What the exercise asks: Copy out the records word for word, starting with the line that contains "coordinates (310, 76)." and going on through the end of the records.

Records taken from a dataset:
************

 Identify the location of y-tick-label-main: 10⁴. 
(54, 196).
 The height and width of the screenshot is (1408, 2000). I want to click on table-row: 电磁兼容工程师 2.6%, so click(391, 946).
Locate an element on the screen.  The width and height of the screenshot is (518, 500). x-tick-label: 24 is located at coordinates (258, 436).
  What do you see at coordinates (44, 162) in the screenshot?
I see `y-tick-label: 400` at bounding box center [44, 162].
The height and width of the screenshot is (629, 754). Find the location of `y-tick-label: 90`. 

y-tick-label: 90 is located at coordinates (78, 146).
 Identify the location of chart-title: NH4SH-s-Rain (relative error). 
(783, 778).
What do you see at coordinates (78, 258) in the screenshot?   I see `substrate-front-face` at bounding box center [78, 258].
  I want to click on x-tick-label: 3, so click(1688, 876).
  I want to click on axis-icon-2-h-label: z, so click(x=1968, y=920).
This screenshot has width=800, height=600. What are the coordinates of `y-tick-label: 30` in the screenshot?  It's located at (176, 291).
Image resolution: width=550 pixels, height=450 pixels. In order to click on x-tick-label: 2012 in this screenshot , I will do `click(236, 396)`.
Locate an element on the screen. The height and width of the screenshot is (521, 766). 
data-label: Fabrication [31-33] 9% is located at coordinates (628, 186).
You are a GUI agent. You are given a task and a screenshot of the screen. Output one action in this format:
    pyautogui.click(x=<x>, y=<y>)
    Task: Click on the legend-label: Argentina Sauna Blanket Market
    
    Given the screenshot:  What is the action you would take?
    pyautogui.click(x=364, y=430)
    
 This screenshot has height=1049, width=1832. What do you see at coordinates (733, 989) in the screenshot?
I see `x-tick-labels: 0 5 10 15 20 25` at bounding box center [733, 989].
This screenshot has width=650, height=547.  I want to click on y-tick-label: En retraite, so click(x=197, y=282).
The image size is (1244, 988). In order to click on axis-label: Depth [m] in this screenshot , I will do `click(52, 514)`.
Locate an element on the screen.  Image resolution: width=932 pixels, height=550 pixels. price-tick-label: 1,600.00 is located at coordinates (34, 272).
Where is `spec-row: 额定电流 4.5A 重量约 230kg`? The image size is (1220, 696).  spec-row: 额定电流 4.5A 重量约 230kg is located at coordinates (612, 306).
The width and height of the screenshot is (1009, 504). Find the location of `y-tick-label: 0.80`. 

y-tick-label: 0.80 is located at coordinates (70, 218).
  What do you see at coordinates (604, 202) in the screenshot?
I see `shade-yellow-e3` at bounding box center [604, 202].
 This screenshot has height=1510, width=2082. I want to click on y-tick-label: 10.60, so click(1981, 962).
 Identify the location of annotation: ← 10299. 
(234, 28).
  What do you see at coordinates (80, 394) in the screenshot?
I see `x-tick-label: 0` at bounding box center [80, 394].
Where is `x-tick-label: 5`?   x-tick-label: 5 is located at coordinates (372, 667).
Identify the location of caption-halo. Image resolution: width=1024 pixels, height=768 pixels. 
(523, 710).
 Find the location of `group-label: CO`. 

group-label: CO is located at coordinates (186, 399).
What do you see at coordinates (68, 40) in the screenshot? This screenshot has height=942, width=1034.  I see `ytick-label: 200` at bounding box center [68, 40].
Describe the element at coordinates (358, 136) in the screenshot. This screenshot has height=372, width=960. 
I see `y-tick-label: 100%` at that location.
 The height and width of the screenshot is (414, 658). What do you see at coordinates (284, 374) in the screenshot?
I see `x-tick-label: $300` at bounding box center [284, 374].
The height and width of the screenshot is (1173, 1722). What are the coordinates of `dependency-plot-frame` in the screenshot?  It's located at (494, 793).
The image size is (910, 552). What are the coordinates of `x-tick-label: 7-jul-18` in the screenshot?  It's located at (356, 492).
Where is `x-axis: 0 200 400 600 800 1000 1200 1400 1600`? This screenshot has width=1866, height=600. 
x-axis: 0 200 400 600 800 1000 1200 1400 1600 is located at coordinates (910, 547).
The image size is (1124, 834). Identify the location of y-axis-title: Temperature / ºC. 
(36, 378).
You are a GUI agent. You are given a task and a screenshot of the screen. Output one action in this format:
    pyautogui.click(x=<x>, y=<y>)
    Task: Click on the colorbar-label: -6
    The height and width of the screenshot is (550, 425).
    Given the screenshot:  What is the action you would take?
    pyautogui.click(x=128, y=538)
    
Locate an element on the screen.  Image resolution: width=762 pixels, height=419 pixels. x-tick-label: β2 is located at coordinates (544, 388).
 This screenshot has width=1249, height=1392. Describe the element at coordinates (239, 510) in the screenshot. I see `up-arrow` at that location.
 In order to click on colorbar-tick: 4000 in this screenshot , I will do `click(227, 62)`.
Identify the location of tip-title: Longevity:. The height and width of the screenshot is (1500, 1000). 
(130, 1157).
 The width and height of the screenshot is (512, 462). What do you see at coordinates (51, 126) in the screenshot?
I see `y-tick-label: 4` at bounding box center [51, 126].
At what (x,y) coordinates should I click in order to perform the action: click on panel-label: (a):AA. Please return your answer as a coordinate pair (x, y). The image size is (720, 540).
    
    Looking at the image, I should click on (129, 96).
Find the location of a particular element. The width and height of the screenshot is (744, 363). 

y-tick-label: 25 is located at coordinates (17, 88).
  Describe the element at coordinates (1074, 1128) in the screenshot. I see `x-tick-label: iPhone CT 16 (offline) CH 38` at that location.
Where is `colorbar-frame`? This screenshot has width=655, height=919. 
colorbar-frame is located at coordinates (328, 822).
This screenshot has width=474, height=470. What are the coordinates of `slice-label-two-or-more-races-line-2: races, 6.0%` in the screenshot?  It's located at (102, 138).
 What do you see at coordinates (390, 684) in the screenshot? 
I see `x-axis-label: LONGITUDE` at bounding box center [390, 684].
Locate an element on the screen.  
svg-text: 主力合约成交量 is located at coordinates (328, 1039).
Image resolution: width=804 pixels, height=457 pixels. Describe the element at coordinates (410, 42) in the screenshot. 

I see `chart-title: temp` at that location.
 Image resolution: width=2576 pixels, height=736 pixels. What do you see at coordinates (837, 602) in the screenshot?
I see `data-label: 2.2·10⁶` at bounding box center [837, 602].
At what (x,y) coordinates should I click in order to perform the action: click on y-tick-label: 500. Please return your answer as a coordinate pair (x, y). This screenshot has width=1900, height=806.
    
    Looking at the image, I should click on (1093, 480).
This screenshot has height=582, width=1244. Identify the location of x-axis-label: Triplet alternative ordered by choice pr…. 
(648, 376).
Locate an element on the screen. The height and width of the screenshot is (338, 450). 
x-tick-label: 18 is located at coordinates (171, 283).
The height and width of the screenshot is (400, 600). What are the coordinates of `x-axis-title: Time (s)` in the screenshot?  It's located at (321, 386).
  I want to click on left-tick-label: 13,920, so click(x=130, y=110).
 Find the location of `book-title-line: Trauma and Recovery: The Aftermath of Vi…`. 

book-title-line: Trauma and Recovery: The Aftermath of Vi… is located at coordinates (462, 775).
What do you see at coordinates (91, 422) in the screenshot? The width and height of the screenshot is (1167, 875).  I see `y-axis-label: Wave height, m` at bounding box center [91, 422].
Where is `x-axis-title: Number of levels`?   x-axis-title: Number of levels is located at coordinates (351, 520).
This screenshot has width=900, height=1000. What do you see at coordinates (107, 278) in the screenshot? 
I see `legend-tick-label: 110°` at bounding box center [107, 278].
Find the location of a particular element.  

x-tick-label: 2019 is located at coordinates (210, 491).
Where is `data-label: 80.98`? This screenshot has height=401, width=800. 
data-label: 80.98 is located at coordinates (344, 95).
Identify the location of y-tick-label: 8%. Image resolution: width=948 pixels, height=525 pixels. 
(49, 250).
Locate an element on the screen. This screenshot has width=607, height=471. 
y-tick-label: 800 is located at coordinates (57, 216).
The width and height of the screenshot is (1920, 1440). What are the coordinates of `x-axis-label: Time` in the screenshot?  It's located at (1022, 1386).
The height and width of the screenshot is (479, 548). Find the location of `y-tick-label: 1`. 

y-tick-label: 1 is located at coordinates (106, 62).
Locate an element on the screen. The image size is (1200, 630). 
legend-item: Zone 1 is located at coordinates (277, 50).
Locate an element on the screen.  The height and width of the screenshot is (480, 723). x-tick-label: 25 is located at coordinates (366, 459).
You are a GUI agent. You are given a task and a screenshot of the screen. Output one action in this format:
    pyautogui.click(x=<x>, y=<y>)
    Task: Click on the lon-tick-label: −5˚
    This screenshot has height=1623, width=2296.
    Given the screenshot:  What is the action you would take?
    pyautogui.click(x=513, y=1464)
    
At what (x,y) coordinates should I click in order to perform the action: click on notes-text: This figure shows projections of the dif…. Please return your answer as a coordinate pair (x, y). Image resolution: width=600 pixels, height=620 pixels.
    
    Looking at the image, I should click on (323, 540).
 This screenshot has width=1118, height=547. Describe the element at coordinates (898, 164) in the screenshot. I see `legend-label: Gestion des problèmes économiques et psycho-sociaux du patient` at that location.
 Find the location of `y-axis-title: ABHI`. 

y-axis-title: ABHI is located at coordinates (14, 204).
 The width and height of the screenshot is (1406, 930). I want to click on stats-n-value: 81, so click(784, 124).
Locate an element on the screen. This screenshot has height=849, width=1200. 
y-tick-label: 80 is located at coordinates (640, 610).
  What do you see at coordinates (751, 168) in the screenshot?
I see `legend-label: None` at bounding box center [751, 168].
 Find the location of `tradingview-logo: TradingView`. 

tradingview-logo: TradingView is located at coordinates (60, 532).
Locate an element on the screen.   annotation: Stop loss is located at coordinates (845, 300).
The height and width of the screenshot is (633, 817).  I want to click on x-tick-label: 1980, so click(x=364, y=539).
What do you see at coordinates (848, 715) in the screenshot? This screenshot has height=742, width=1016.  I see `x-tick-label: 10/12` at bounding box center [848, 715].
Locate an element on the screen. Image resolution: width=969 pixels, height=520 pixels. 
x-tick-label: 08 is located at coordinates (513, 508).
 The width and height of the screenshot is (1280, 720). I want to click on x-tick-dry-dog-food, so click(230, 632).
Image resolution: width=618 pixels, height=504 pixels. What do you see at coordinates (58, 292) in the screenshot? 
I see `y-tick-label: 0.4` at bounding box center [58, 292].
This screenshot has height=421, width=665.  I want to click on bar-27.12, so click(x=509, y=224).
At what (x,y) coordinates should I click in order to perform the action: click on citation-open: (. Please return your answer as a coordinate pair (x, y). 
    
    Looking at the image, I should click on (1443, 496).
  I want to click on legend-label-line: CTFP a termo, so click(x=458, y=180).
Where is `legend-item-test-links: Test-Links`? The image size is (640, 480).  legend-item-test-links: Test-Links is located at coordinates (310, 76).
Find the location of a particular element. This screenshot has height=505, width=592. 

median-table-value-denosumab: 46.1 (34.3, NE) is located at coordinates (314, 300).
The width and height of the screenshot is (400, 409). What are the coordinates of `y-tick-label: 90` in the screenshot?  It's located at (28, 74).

************

Worked solution:
Where is `legend-item-test-links: Test-Links`? The image size is (640, 480).  legend-item-test-links: Test-Links is located at coordinates (310, 76).
Find the location of a particular element. This screenshot has height=505, width=592. 

median-table-value-denosumab: 46.1 (34.3, NE) is located at coordinates (314, 300).
The width and height of the screenshot is (400, 409). What are the coordinates of `y-tick-label: 90` in the screenshot?  It's located at (28, 74).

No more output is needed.